While more research is needed to reject or support the hypothesis, these preliminary observations and summary explanations point to the possibility that women might have a predilection for interdisciplinarity in each of these four categories of activity and for different reasons. However, even if the proposition were right and interdisciplinary research presents a promising angle by which to engage women and diversify the scientific enterprise, can it or will it be a rewarding career trajectory for women and other underrepresented minorities to follow in the current academic environment? Can and will interdisciplinary work lead those who choose it to find and retain productive and innovative positions? We are concerned by findings such as those reported by Leahey about the lower productivity of non-specialists, and by the University of Wisconsin at Madison, where faculty who described their research as "non-mainstream" responded more negatively to all questions about the quality of their workplace than their colleagues doing "mainstream" research.

On the one hand, National Academies reports like "Rising Above the Gathering Storm: Energizing and Employing America for a Brighter Economic Future" emphasize the importance of interdisciplinary research to scientific development and national competitiveness. On the other hand, reports such as "Facilitating Interdisciplinary Research," also coming out of the National Academies, identify "promotion criteria" as the top impediment to the future of interdisciplinarity research, pointing first and foremost to the problem that the potentially unique contributions of a researcher’s interdisciplinary work may not be sufficient enough to compensate for what is likely to be his/her lower output of disciplinary research. Good interdisciplinary work requires not only depth but also breadth of knowledge across different disciplines, the pursuit of which inevitably takes time away from the (re)production of the type of narrowly focused research in subdisciplines favored by the contemporary tenure system.

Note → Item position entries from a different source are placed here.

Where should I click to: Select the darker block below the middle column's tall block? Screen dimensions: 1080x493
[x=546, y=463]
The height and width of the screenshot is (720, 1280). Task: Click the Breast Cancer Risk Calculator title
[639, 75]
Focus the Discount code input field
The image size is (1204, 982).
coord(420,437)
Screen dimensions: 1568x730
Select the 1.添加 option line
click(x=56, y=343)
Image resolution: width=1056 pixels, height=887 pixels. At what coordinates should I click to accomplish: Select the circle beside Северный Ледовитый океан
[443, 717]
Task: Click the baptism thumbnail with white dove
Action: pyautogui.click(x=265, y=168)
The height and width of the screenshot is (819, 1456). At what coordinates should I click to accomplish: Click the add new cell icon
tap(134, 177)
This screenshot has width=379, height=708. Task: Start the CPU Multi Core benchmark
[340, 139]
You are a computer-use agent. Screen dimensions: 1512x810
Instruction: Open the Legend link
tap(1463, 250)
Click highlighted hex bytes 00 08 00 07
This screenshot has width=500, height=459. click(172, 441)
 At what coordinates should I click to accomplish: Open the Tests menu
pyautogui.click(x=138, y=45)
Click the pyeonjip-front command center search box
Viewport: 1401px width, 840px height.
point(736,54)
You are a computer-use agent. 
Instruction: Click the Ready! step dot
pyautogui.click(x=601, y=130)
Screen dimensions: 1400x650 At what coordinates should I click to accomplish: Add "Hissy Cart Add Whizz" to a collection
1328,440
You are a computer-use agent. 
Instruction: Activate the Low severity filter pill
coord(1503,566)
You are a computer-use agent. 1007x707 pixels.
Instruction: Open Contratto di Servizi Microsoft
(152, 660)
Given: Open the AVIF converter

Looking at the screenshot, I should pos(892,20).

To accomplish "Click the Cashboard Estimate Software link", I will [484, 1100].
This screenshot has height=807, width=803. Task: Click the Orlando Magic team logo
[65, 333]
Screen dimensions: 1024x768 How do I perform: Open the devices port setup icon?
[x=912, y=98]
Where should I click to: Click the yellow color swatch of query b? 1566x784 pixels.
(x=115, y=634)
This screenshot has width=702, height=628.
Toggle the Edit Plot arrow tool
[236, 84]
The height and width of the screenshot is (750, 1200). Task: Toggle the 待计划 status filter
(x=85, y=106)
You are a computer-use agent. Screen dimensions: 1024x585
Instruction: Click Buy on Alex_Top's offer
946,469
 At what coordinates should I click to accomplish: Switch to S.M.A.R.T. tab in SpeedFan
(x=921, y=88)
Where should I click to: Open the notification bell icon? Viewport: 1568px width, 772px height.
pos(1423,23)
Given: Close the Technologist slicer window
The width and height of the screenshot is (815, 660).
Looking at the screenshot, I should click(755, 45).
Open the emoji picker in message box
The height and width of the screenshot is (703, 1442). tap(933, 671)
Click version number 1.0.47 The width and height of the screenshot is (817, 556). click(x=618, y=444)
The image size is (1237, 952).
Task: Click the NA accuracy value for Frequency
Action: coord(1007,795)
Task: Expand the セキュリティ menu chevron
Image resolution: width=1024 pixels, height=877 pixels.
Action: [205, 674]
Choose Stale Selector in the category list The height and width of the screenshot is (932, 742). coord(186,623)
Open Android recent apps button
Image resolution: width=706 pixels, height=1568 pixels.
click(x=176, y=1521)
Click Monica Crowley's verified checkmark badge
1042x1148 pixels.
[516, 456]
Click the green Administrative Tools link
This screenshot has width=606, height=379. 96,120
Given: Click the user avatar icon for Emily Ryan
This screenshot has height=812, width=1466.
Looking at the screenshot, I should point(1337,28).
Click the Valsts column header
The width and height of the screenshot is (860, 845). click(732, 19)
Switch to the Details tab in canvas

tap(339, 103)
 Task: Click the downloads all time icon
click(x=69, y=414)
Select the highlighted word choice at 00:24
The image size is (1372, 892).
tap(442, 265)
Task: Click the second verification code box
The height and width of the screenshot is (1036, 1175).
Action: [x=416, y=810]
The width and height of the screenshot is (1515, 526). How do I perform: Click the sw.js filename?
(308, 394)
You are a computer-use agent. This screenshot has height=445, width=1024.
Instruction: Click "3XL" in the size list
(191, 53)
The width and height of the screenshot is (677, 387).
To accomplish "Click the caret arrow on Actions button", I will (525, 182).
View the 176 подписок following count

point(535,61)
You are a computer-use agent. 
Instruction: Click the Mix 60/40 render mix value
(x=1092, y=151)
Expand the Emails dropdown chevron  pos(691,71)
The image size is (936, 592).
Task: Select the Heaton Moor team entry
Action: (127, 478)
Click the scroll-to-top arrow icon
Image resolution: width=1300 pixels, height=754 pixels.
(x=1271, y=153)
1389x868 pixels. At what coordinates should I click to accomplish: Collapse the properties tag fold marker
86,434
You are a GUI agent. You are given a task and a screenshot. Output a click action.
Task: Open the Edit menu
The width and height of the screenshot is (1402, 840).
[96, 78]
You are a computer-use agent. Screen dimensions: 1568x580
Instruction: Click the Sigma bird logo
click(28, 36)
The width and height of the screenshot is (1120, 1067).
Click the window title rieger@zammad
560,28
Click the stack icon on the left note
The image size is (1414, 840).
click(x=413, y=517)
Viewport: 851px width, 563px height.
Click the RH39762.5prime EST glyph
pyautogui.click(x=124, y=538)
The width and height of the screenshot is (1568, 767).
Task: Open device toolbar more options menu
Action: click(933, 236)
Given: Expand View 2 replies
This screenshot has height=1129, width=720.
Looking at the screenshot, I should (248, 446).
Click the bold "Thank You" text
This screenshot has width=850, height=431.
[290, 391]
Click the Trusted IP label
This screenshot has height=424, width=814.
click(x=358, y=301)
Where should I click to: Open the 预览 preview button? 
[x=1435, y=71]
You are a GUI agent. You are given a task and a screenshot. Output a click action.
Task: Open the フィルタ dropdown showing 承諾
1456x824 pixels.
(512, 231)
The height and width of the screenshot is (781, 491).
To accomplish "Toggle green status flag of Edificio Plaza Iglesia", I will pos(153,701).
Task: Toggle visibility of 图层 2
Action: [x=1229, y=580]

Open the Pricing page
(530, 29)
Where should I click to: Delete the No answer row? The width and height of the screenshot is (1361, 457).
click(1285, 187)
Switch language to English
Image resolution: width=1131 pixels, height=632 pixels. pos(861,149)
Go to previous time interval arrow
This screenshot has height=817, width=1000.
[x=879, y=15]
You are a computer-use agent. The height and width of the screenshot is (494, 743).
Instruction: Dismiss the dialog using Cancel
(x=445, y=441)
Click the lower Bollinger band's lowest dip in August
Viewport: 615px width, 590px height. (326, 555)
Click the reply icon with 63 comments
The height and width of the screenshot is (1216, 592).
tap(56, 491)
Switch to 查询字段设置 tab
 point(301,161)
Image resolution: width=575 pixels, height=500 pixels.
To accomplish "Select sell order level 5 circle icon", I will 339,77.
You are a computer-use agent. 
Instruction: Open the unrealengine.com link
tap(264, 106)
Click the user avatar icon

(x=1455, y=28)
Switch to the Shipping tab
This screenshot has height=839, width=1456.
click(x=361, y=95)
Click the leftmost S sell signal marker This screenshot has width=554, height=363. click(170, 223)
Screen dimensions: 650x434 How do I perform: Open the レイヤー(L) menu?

We recognize that tenure prospects can be uncertain for all young professors. Yet, we also believe that, far from fully restructuring the system, there are additional steps around scientific risk, review and reward that can be (and in a few cases, have been) taken so as to move beyond interdisciplinary revolution into interdisciplinary reform, and thereby not just attract but actually retain women in the interdisciplinary programs for which they seem to demonstrate preference and our institutions report to be invested. As an example of progress in this area, one might look to the Guidance for Interdisciplinary Hiring and Career Development recently released by the Council for Environmental Deans and Directors. Despite the hype and hope for interdisciplinary research, it cannot be considered ethical or even practical to draw women into science using interdisciplinary research as the lure, if simultaneously systems of work, evaluation and promotion are not reformed to reward them for taking up the challenge.